When Wizard World returns to the Austin Convention Center next weekend, there will be celebrity guests and panel discussions and lots of cosplay and lots of very nerdy stuff to buy or just gawk at. There will also be local art.
Every year, the Artists’ Alley section of the convention features artists showing, selling and talking about their work. This year, Austin’s Theresa Schlossberg and Julia Mann will be two of the participating artists.
Schlossberg has become a bit of a veteran on the comic con scene – she’s shown and sold her work at dozens of conventions in Texas and beyond over the last several years. She’s a traditionally trained artist and a lifelong comic book and science fiction fan, but for years resisted merging those two parts of herself.
“I went to my first Star Trek con when I was nineteen, but before that I didn’t even know that the con world existed, because my mom was not very supportive of my nerdiness,” Schlossberg says. “She just would look at me sometimes and say… ‘I don’t understand you.’”
Schlossberg says her mom forbid her from buying comic books as a kid. “So my stepbrother would sneak them to me,” she says. “So I read X-Men a lot… and I just loved it.” From there, she grew to love Stars both Trek and Wars and pretty much immersed herself in fandom and geek culture.

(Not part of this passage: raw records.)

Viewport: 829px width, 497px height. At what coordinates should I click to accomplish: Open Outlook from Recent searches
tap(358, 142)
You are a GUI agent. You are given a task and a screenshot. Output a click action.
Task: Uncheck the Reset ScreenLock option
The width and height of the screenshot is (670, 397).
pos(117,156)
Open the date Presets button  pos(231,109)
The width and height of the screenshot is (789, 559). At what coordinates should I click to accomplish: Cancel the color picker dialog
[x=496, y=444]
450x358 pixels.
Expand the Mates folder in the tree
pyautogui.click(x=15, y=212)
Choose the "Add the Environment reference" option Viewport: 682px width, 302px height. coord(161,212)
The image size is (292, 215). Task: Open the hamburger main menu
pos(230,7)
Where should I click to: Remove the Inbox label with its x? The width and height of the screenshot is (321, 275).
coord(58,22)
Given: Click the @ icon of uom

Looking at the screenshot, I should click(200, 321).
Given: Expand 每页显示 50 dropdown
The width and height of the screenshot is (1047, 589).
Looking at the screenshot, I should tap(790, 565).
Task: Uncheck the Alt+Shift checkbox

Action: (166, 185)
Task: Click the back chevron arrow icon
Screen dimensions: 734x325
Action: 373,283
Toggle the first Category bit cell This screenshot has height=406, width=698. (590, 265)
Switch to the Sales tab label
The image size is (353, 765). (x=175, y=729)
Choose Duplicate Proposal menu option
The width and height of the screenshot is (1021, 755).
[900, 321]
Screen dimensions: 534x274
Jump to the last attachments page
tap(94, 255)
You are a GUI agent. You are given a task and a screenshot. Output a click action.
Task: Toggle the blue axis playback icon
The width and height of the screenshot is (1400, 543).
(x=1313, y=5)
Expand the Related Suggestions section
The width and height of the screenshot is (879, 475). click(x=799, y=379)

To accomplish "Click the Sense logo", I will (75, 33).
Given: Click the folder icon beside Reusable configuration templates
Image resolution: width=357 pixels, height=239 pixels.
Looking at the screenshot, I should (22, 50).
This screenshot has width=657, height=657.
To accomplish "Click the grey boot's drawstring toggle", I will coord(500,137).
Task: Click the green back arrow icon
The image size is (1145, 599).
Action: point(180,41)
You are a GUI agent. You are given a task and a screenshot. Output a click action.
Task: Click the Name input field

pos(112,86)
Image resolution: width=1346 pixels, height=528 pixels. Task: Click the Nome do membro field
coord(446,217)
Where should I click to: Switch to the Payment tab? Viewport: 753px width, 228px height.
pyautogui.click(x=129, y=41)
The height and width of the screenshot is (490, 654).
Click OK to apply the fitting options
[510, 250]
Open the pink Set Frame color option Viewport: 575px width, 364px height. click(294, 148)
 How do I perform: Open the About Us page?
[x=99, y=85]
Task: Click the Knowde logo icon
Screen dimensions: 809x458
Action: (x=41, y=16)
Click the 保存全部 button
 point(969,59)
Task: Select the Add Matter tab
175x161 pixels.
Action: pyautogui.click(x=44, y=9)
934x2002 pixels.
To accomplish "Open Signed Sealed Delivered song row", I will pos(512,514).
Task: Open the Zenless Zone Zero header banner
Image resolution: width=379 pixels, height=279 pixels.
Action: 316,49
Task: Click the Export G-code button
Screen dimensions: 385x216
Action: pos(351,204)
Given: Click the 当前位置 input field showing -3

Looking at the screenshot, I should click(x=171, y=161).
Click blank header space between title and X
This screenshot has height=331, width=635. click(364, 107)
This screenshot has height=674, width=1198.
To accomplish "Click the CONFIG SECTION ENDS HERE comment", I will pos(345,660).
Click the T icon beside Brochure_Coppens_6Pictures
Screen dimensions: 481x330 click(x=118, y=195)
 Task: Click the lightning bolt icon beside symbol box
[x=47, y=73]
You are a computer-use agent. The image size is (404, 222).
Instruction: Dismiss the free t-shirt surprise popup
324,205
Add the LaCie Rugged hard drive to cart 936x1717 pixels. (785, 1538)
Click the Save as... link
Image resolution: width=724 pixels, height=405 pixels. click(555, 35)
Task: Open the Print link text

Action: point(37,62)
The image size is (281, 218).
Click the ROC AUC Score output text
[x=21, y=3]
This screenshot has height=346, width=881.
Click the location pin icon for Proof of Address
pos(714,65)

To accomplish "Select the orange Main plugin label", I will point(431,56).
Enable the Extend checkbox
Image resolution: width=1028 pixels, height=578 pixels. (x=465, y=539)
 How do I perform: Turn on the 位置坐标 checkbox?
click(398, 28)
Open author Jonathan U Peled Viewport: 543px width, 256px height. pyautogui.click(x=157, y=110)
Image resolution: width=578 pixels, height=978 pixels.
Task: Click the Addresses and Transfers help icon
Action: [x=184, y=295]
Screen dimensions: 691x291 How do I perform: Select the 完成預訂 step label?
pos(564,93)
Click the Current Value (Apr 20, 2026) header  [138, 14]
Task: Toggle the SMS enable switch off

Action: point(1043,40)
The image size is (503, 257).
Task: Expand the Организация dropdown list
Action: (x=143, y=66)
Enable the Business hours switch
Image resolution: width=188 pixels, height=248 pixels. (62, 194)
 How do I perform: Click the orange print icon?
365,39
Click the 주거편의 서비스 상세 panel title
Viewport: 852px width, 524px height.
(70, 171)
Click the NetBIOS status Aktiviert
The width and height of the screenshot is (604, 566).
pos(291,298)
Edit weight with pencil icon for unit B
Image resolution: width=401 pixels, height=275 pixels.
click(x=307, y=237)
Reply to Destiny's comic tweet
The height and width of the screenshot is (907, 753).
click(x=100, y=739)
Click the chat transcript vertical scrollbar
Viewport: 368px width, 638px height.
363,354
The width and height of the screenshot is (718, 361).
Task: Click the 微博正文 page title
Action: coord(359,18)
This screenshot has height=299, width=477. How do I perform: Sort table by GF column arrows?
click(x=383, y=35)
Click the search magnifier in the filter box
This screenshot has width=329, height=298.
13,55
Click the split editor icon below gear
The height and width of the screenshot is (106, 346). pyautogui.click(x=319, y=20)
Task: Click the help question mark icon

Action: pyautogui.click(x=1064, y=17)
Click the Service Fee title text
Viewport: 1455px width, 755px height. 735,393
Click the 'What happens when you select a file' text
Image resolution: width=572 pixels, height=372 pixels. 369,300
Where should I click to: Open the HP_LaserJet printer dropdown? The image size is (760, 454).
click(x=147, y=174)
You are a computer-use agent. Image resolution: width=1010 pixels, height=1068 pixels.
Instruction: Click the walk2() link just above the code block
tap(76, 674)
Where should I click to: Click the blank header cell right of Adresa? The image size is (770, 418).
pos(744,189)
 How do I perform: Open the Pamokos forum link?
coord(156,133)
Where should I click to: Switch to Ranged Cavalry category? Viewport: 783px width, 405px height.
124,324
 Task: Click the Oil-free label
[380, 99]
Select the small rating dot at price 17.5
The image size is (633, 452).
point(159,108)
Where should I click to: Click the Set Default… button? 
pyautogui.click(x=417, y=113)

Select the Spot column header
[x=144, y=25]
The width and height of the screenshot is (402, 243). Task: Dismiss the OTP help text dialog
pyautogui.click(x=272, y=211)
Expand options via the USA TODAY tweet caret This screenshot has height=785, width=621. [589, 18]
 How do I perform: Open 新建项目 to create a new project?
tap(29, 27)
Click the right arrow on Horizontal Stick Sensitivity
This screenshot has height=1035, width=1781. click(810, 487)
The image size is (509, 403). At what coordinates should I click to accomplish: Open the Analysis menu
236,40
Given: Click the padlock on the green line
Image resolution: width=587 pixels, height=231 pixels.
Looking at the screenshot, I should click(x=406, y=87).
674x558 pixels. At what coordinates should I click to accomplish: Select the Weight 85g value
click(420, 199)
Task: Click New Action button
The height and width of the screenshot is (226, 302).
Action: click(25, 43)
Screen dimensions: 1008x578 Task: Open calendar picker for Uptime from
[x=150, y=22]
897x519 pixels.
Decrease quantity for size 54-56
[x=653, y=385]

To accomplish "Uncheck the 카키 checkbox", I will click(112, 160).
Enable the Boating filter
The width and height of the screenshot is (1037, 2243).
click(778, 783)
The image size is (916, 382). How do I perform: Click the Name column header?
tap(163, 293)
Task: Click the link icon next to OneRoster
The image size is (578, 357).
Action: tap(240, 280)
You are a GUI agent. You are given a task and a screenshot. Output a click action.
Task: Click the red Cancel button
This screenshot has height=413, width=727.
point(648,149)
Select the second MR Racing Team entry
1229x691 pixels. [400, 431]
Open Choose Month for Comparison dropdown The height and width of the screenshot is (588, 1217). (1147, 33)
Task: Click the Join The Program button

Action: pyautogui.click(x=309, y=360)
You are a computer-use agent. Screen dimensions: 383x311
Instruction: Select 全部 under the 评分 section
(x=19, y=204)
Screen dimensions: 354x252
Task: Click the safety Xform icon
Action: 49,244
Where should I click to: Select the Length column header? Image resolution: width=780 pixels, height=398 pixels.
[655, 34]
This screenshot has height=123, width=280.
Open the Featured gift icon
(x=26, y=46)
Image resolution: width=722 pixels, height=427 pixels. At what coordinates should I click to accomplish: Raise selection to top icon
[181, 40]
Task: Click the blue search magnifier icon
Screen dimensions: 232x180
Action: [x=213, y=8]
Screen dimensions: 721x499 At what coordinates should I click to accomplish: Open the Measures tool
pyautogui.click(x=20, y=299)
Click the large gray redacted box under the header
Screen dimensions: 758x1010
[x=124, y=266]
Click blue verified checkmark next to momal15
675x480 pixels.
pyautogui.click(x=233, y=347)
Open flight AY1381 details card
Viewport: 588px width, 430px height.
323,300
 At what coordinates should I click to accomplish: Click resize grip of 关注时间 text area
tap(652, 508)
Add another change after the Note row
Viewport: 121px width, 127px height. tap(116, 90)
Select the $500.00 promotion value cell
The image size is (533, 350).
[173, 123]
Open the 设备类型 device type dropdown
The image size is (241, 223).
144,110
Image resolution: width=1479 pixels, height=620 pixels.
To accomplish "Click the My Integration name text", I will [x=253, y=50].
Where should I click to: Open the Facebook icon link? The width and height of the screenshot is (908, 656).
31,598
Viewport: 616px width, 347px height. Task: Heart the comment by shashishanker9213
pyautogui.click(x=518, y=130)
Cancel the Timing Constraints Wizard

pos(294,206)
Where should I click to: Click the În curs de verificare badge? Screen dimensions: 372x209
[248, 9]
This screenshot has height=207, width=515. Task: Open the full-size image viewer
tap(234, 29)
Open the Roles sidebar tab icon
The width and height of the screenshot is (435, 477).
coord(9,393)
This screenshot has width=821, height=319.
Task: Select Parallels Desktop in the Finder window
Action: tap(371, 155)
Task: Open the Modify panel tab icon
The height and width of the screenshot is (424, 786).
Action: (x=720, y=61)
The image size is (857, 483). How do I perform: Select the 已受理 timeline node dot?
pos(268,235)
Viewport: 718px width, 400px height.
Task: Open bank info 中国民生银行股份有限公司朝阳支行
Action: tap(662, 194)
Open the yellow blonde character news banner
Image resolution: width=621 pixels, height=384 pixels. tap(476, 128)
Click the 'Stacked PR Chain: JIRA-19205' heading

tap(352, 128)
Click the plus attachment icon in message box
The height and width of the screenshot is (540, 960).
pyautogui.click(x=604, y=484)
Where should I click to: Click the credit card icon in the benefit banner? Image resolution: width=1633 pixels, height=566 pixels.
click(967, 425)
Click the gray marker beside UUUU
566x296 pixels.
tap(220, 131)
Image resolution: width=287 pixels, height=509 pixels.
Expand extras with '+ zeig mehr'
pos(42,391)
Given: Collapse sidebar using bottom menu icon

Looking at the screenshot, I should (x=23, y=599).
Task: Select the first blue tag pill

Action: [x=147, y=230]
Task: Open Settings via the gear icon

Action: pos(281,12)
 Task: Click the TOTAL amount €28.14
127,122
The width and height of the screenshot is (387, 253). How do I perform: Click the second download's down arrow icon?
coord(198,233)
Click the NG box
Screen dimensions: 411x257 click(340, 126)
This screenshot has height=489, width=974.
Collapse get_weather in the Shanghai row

“It’s always been a part of my life, but I never thought of putting it into an art form because I’m trained traditionally in art,” Schlossberg says. “I was told… ‘Don’t do the geek stuff because it’ll hinder your ability to be taken seriously as an artist.’” After spending a few years trying to make a living as a more traditional artist, Schlossberg came to realize that the works people responded to the most were the nerdier things she was creating for herself, as a hobby. She was advised to try selling some of that work at comic cons, and was surprised to find that she really loved showing and selling her work in that environment.
One of Schlossberg’s specialties is her oil work – a mix of her own semi-abstract painting style with subject matter based on Star Wars, Star Trek, and other sci-fi properties. She’s also started doing more illustration work, including several mashups of pop culture characters.
Mashups are very popular among the comic con crowd, which is something fellow artist Julia Mann discovered when she started showing at conventions earlier this year. Like Schlossberg, she also grew up as a budding artist and an X-Men fan. “I would collect the X-Men cards and start drawing them,” Mann says. “Or I’d actually collect the Wizard magazines and draw those characters.”
After spending some time painting murals for kids’ rooms and working on commissioned illustrations, Mann decided a few years ago to start drawing for herself again. “I just went back to what I did when I was young, which was ‘okay, what are my favorite characters?’” she says. She started to post her drawings to Instagram, she says, as a way to keep herself accountable and to make sure she drew something every day; she soon realized that the art that was making her happy was also making other people happy.
Like Schlossberg, she was encouraged to go to the cons and eventually decided to give it a try. “I never realized how much fun it would be,” Mann says. “I am a very, I guess, shy, introverted person. And I’m completely different at a convention. I’m talkative… it’s not scary to talk to people about art all day long. I had no idea that I’d be able to encourage kids and adults and seventy-year-olds to get back to drawing. It just sparks joy in them and I didn’t even know that side of it.”